*** Opening ENTRIES SUPPLIED ***

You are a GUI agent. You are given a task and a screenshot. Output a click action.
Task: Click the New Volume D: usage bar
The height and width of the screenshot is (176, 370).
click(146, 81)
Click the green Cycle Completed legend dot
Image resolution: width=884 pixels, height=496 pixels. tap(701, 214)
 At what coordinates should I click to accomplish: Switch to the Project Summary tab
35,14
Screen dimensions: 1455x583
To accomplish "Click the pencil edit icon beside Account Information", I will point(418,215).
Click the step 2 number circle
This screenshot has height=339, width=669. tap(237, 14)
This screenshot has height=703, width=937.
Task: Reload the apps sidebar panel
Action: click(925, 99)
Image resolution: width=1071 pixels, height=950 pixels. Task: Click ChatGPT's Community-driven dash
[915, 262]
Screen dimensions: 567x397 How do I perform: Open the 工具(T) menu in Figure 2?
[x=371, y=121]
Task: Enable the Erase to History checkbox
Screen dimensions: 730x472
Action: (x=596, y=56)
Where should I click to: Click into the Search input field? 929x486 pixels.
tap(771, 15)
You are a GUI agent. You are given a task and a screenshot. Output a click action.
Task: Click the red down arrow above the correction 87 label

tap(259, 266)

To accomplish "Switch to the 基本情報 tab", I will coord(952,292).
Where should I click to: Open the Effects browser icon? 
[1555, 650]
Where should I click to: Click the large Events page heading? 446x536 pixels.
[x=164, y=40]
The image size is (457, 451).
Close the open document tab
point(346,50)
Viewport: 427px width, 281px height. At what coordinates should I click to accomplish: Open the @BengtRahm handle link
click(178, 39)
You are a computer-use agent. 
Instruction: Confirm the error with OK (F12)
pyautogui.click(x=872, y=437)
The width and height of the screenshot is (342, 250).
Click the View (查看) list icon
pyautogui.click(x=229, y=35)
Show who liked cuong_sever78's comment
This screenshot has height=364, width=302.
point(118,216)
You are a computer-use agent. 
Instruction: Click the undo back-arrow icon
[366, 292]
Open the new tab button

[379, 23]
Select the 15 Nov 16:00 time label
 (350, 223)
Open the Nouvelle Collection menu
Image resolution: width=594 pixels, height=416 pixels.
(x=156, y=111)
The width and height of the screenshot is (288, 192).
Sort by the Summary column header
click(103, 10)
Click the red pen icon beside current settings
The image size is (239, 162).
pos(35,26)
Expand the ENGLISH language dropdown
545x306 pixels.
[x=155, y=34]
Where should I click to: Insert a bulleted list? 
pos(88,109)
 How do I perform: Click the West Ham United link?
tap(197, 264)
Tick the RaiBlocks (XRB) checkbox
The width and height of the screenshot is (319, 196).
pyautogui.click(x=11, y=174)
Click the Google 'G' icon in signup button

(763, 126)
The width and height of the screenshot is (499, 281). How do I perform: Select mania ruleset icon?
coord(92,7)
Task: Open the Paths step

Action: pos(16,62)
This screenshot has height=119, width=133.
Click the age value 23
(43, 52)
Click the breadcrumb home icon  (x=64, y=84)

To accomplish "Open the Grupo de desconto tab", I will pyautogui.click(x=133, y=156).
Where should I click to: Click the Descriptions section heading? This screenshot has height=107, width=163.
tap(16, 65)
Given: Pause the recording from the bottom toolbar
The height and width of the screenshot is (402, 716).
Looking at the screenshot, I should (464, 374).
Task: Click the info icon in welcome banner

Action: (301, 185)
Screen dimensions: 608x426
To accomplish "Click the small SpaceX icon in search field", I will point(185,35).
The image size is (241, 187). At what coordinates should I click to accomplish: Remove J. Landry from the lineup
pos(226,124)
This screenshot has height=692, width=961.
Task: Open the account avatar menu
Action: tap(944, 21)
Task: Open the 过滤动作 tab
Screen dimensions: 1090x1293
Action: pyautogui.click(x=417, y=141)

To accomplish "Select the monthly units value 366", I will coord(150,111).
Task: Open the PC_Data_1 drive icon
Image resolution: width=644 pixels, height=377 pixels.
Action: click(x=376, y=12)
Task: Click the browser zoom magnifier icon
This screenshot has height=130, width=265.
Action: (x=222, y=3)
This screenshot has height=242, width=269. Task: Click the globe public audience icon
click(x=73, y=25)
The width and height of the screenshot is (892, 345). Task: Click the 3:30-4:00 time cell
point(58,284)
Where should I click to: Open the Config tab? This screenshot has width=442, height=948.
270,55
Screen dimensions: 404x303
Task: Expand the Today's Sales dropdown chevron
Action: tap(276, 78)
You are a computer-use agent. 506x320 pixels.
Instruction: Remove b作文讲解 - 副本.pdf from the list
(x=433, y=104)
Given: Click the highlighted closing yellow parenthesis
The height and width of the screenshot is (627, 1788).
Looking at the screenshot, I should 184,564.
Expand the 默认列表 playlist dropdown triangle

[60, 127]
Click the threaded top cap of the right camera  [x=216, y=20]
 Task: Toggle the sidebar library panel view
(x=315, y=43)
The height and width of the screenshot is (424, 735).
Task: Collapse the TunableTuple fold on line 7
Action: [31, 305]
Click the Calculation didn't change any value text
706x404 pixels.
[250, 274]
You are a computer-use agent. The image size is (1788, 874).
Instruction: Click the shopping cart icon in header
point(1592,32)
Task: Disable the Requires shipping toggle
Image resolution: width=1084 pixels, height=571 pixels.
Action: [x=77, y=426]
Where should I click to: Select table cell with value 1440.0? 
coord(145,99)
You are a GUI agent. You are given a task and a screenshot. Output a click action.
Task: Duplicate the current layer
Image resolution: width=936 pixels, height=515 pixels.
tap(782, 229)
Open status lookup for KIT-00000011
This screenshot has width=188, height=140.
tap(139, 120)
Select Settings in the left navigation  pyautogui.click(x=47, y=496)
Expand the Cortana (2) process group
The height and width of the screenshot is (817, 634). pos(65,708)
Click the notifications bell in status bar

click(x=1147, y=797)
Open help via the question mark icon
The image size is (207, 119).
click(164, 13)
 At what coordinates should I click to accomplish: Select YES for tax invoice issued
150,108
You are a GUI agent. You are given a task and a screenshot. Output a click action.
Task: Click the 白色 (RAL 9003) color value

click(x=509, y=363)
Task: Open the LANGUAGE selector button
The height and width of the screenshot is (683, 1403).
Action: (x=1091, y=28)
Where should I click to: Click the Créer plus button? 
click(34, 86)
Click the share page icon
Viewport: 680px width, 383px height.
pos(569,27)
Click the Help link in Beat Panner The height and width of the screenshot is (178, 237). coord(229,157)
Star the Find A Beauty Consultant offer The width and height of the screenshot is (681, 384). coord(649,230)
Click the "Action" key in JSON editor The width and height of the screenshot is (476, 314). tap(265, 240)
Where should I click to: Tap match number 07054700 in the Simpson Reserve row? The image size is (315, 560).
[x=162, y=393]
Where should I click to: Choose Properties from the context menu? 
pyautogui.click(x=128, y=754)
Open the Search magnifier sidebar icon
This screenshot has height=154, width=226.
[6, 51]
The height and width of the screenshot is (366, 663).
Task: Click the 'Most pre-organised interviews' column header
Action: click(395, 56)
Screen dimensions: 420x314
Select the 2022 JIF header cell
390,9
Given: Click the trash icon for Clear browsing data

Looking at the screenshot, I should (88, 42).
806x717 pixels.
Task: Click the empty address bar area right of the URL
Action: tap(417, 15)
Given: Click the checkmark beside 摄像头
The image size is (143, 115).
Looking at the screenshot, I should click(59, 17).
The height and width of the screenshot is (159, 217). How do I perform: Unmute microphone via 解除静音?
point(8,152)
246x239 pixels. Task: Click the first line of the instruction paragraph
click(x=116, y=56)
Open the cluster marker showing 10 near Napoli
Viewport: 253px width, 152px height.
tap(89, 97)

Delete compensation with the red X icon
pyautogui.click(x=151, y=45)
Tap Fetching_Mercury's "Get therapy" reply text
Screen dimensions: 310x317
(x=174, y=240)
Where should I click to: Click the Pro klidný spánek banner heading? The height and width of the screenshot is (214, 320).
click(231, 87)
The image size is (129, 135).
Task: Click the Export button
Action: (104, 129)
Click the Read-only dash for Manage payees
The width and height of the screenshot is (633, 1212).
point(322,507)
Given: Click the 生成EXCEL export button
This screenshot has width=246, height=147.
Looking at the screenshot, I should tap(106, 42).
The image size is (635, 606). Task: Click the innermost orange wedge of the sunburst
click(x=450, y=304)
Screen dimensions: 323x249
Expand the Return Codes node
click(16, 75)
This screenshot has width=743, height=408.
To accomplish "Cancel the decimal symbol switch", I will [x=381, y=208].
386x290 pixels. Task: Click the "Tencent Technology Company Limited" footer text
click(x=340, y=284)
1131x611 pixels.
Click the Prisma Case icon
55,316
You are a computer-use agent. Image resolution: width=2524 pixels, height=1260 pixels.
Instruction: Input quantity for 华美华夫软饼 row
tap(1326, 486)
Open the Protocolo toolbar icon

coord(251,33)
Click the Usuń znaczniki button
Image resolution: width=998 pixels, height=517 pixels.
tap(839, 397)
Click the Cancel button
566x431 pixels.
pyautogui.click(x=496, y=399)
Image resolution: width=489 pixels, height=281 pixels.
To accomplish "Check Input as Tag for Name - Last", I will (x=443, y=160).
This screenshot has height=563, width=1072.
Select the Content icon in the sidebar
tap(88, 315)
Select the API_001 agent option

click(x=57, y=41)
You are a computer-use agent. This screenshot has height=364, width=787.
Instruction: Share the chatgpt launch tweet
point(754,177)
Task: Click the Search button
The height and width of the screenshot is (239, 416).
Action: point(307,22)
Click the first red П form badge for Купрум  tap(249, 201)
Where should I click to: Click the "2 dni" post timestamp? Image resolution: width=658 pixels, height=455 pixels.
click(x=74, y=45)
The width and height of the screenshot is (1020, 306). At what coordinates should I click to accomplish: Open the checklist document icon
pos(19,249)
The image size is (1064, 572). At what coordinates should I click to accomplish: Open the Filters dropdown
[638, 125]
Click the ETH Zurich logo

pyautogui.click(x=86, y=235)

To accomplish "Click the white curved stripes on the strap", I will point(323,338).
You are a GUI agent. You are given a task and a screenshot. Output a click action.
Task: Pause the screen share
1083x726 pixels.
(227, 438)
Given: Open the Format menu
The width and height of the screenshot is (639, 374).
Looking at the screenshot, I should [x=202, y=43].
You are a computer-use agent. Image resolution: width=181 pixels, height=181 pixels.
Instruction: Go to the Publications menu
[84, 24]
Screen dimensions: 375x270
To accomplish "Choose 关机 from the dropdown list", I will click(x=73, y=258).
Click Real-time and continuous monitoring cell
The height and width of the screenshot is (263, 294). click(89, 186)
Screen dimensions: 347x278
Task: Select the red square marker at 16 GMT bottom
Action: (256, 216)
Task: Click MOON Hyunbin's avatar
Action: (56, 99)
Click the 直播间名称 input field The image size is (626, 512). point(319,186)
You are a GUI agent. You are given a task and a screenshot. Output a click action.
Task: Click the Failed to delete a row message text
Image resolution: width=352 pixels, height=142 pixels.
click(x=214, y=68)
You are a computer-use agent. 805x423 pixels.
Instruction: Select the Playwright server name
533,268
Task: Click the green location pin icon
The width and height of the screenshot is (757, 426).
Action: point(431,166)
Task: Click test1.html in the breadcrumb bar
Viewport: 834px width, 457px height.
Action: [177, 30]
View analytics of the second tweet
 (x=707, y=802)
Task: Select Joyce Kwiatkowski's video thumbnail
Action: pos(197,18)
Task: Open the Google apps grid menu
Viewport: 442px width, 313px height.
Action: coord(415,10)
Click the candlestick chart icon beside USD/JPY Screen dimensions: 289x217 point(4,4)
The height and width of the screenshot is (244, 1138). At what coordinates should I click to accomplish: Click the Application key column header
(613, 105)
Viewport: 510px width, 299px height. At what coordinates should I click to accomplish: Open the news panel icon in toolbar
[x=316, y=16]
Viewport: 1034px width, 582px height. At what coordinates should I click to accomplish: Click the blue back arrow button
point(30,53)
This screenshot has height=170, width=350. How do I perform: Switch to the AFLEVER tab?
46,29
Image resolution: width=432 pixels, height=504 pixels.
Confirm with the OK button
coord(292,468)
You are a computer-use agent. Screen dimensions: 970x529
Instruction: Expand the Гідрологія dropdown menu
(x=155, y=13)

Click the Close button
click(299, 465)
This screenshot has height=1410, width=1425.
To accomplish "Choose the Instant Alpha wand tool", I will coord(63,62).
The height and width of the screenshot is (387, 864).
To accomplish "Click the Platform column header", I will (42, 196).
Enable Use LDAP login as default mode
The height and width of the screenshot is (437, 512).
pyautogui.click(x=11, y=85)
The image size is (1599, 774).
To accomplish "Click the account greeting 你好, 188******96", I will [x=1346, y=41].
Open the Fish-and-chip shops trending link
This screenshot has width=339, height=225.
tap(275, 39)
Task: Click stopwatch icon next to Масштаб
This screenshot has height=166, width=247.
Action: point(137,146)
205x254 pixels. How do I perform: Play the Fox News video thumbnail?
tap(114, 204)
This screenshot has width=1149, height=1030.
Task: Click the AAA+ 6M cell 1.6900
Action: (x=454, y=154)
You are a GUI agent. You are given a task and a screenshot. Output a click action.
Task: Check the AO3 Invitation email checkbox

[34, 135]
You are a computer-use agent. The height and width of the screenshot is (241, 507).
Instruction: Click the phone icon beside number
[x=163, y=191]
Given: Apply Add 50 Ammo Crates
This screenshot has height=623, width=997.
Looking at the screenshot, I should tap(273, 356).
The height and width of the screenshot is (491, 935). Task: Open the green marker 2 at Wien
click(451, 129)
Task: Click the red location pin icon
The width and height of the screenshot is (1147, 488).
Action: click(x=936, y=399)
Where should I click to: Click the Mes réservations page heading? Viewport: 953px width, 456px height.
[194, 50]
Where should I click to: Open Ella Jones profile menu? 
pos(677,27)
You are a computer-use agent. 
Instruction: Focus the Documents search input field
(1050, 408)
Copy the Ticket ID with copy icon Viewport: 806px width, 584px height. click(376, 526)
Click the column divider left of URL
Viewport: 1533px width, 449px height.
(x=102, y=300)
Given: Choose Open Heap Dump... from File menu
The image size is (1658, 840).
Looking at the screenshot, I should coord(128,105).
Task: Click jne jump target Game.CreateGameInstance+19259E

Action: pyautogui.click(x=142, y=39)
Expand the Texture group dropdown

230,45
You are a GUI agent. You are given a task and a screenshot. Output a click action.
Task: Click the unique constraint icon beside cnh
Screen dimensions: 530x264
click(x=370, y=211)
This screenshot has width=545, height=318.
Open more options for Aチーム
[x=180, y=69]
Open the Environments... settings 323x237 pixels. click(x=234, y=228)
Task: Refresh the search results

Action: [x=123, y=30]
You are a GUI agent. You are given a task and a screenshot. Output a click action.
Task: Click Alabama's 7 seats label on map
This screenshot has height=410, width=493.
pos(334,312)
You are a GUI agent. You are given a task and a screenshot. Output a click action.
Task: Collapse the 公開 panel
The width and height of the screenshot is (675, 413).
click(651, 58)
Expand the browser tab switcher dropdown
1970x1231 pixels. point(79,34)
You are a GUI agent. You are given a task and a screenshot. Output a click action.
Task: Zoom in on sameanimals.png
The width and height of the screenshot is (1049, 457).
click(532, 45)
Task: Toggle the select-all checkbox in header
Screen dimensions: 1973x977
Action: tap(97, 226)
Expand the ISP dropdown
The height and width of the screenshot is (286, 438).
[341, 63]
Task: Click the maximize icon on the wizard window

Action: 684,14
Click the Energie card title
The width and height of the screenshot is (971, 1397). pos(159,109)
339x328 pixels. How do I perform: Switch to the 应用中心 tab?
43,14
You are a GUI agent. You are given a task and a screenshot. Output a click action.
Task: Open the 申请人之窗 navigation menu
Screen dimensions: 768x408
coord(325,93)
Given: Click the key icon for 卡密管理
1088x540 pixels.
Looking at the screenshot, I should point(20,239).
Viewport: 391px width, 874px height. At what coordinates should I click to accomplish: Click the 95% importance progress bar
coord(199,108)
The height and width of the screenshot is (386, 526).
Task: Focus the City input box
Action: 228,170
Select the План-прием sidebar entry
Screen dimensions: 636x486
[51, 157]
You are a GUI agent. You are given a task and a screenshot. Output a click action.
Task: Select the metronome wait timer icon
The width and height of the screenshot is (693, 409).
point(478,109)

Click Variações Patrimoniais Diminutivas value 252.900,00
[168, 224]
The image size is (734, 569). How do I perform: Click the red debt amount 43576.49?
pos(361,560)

*** Closing ENTRIES SUPPLIED ***

● PROBLEM STATEMENT:
Reproduce exactly the lines of the records above from the one with "Task: Click the 白色 (RAL 9003) color value" to the one with "Star the Find", both included, and leave out everything else.

● OUTPUT:
Task: Click the 白色 (RAL 9003) color value

click(x=509, y=363)
Task: Open the LANGUAGE selector button
The height and width of the screenshot is (683, 1403).
Action: (x=1091, y=28)
Where should I click to: Click the Créer plus button? 
click(34, 86)
Click the share page icon
Viewport: 680px width, 383px height.
pos(569,27)
Click the Help link in Beat Panner The height and width of the screenshot is (178, 237). coord(229,157)
Star the Find A Beauty Consultant offer The width and height of the screenshot is (681, 384). coord(649,230)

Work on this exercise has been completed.